Recently a question was put forth by a fellow artist challenging the continued relevancy of collage. “Was not collage,” it was asked, “with its collected bits and pieces and bric-a-brac, an inherently sentimental medium?” Originally educated/trained as a painter, I often had similar doubts about the relevancy of such a dated, slow medium as painting in this age of computers and PhotoShop. Still, I don’t believe that either painting, nor collage can be quite so easily pigeon-holed as to being no more than media of the past.
The very nature of collage/assemblage… constructed , as it were , from fragments of diverse imagery and materials , is open to a plethora of interpretations: It might stand as a metaphor for the speed of our modern world and the impossibility of a single linear narrative. It might stand for the fragmentation and collapse of our society… our culture… of art itself. It might exist as a metaphor of mortality… or of rebirth… physical or spiritual (through recycling?). It might be used anachronistically: the absurd combination of the new and the old. It might represent the urge to preserve the past… as a diary or reliquary of memory. It might reveal through its very form the cacophony of our world. It might speak of other art forms: of toys, books, furniture, the theater, architecture, and more…
All of this I am aware of and intrigued by. At the same time, it must be admitted that there’s a cultural history with assemblage and collage. Collage and assemblage seem to have been perfectly tailored to the United States. America, after all, is a country of melded and recycled cultures, constructed of fragments of older beliefs, systems, and values. What could be a better metaphor of this than an art equally composed of merged fragments? Beyond this , there’s an argument to be made for creating art from one’s native resources. Thus, the Italians frequently use the marble quarried in Carrara , while the Germans prefer wood cut from the Black Forest. The United States is a country overflowing with refuse… remains of our consumer culture… the idyllic(?) resource for the American artist. Can we imagine the art of Robert Rauschenberg as having been born from any other culture than that of urban America? It also must be admitted that the methods of the collage/assemblage artist have much more to do with American culture (the work of artisans and craftsmen: woodworkers , carpenters , builders ,limners , engineers , and architects) than the virtuoso “fine art” of painting or sculpted marble. I think here of the still-life paintings of William Harnett and John Peto who fetishized the mundane in a manner that stands as the spiritual precursors to Joseph Cornell and Robert Rauschenberg.

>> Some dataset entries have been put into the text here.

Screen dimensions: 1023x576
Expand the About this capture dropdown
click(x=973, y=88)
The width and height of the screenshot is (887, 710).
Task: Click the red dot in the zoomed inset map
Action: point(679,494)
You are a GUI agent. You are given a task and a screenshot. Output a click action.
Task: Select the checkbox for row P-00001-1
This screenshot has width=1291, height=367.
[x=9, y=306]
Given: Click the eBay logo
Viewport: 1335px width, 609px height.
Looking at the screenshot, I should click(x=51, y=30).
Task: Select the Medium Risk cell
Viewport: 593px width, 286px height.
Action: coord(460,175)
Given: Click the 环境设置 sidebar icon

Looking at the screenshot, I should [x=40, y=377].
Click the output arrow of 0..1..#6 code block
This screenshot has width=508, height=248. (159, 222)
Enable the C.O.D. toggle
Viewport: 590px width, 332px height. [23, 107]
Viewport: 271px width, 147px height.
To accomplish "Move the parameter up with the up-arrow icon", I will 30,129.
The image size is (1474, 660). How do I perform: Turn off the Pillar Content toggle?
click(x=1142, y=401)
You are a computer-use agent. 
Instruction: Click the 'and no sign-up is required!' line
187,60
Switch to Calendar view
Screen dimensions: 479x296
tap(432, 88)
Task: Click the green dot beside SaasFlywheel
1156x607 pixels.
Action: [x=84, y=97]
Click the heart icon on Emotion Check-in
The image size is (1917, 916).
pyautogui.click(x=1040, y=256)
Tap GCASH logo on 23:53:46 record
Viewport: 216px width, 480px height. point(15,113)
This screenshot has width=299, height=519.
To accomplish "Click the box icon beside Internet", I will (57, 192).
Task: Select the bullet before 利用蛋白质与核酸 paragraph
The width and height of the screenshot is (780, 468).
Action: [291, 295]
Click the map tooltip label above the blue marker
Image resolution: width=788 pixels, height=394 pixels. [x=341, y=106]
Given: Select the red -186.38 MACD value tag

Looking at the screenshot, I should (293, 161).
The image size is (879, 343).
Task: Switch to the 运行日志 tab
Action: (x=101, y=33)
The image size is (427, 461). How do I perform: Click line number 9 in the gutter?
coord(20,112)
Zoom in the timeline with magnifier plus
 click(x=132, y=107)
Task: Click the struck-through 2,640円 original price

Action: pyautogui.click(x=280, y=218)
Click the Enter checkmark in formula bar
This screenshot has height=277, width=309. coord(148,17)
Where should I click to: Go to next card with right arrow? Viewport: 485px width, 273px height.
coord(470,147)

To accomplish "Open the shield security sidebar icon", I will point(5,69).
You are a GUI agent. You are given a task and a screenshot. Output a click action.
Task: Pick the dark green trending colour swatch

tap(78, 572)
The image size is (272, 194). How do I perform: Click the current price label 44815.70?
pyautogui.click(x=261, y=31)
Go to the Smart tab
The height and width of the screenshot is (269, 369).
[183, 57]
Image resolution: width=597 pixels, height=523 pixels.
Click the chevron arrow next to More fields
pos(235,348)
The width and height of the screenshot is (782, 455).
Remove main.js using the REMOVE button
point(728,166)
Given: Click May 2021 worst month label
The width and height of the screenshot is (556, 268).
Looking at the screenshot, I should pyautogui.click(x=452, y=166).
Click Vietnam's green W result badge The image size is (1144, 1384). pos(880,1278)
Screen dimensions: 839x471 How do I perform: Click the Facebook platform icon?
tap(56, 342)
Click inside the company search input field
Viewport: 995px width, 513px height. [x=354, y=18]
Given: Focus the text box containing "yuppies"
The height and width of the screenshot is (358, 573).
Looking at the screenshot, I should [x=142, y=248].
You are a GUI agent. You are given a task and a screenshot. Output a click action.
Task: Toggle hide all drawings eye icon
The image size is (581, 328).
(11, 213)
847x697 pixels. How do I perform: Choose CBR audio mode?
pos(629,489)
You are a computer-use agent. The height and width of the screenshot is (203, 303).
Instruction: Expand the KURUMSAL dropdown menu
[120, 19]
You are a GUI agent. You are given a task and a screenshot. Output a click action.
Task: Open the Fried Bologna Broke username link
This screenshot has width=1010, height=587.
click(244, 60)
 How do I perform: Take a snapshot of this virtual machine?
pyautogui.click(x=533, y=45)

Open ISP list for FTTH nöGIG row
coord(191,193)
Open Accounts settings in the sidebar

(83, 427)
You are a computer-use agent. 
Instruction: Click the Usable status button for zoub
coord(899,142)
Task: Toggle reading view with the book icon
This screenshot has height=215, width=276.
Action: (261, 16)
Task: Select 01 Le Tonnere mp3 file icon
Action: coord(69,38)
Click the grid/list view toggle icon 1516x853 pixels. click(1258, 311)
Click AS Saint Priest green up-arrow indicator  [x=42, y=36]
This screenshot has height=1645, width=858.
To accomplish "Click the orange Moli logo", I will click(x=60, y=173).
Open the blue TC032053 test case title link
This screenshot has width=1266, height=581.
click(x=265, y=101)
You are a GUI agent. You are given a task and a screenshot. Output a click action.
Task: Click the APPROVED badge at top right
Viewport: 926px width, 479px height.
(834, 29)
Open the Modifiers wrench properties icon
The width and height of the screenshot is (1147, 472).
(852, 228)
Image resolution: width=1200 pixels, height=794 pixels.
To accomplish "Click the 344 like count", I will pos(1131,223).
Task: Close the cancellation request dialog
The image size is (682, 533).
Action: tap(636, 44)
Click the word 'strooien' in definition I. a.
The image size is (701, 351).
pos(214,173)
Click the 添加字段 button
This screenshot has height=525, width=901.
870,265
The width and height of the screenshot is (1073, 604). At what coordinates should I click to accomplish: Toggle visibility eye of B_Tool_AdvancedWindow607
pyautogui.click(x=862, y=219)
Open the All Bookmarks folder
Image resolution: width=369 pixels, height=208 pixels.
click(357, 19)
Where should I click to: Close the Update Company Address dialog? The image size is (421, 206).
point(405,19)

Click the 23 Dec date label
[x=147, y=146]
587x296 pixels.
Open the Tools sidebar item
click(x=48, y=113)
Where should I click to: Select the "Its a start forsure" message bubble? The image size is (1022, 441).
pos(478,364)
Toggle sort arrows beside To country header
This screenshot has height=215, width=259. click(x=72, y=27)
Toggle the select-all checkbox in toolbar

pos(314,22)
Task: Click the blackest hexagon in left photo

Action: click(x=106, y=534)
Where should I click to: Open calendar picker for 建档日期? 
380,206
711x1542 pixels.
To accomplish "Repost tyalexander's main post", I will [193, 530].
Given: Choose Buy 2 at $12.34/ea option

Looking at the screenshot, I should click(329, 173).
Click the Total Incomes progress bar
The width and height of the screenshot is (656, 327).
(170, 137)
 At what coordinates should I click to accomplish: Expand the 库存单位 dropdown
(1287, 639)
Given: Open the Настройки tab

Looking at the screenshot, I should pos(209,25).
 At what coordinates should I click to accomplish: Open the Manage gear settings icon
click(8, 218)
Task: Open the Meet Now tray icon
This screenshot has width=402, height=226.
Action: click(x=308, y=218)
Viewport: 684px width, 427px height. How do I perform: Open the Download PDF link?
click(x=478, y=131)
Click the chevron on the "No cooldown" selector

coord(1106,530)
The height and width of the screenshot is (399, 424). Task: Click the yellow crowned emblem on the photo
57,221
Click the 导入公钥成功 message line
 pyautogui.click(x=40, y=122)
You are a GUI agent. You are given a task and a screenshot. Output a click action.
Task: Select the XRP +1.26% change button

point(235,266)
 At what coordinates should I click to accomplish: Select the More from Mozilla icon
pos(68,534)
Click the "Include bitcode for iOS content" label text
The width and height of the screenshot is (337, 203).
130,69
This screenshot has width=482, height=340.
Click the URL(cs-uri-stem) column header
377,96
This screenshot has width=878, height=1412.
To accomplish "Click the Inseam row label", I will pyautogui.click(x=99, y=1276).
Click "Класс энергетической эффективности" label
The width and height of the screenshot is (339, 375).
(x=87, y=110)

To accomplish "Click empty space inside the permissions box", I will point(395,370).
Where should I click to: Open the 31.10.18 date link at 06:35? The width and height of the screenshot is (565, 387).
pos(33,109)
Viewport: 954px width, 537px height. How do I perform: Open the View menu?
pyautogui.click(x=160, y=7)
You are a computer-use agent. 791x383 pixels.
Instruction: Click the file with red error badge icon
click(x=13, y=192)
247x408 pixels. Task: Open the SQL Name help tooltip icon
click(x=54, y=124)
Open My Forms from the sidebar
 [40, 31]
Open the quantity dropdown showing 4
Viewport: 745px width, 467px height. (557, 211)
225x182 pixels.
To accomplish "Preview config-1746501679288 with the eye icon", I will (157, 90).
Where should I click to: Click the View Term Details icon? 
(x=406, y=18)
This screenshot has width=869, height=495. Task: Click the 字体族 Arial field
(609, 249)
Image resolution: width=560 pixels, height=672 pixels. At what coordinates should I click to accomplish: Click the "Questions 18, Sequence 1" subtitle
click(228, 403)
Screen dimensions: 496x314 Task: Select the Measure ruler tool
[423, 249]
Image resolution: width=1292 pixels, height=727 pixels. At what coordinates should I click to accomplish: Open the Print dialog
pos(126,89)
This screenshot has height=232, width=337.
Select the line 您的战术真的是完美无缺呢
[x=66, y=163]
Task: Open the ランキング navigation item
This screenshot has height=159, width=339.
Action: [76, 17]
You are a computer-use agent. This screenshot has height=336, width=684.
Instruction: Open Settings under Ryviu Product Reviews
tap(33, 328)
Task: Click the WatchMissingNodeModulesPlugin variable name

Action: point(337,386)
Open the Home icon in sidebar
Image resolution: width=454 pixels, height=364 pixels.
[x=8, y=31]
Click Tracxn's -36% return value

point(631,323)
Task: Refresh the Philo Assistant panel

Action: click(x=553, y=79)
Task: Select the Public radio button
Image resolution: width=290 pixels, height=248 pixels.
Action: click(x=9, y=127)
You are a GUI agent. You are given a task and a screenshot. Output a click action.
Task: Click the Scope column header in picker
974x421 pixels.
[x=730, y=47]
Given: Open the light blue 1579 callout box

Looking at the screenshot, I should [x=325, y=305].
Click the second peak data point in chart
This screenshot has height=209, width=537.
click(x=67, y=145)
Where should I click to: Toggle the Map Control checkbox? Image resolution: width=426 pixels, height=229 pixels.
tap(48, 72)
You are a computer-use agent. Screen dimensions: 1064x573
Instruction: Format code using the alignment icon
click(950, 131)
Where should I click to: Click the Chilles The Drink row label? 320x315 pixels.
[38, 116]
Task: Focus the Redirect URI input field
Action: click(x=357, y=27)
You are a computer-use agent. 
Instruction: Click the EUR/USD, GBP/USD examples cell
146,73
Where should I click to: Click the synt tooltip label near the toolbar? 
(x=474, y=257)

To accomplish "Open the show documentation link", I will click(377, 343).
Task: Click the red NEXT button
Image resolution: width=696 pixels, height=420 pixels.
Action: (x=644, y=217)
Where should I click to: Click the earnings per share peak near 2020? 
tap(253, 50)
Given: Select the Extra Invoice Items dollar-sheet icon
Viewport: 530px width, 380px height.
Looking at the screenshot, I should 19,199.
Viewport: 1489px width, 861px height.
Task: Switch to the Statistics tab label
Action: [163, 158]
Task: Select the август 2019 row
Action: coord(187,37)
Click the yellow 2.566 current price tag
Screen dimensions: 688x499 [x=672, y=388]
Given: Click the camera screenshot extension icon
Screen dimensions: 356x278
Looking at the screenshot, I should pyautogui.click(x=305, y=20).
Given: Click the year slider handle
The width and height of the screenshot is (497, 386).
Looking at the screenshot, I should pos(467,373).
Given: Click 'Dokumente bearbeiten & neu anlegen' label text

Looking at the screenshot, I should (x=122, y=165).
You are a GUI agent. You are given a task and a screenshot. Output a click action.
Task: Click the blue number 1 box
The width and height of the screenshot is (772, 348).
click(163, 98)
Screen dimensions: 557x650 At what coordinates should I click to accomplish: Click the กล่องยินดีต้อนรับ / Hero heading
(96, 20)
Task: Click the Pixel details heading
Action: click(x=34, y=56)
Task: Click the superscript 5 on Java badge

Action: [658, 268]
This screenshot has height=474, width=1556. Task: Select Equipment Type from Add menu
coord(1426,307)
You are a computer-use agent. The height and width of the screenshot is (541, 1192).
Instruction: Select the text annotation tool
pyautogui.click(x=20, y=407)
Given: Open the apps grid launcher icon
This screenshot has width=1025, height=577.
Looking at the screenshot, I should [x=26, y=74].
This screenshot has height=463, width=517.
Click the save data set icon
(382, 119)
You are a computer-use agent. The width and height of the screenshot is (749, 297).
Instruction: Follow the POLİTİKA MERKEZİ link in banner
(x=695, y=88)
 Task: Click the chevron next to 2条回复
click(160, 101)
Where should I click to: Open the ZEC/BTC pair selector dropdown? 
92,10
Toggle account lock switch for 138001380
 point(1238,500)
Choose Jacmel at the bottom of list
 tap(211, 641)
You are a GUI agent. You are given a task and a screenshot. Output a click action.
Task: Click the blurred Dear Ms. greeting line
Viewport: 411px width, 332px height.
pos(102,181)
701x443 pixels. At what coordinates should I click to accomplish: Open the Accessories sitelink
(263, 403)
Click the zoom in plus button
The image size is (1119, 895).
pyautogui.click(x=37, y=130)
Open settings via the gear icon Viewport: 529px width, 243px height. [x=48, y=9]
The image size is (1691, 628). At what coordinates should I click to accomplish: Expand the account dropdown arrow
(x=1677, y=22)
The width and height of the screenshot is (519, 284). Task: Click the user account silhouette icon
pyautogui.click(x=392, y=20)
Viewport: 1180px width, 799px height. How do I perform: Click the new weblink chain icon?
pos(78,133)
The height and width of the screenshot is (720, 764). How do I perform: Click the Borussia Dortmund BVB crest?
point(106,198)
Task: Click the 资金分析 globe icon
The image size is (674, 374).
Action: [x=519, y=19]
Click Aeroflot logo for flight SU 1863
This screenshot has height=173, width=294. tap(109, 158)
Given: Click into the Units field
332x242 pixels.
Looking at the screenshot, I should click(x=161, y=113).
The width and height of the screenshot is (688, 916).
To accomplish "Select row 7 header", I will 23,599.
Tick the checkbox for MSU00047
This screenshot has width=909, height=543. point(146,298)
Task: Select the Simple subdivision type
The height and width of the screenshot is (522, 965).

Undoubtedly, it must be admitted that certain approaches to collage… those which consciously utilize the aged, weathered materials, flirt with sentimentality… yet is not collage by its very nature, in the manner in which fragments of refuse… of abandoned, discarded, and cast off images, materials and objects are miraculously transformed into new works of great beauty and poetic resonance, a “romantic” endeavor? Yes, there’s a danger of “sentimentality” in collage, but there’s always a “danger” in art. For the big painter, there’s a danger of pretentiousness. For the artists utilizing the latest technologies and images, there’s the danger that years later such works will be no more than embarrassing “period pieces.”
Personally, I find that collage and assemblage allow me to explore a vast range of interests. Yes, I have to admit that there is something of an attempt to capture memory… the past… history in my work. There is also something of a meditation upon the transitory nature of life… of mortality. But there is a lot more, as well. I must declare that my own work in the genre draws inspiration from numerous other sources. The structure of my assemblage works often owe quite a bit to architecture and furniture. I have long studied buildings (especially the ecclesiastical) from various eras: Gothic , Romanesque , Renaissance and Victorian. My works also owe something to medieval reliquaries and icons. I also draw inspiration from the structures and the mood or atmosphere of music… I am always imagining Bach’s “geometry” given concrete form. In theme and concept my assemblage and collage owes as much (if not more) to books and literature as it does to anything else. Like the surrealist poets ,T.S. Eliot, Ezra Pound, James Joyce, and Marinetti, I often draw together fragments of language and text. In fact I am profoundly fascinated by the possibilities of an art form which combines the visual arts with text or paint. If there is a predecessor to collage in my mind, it is clearly the Gothic cathedral in which so many arts were wed in the service of a single (spiritual) goal.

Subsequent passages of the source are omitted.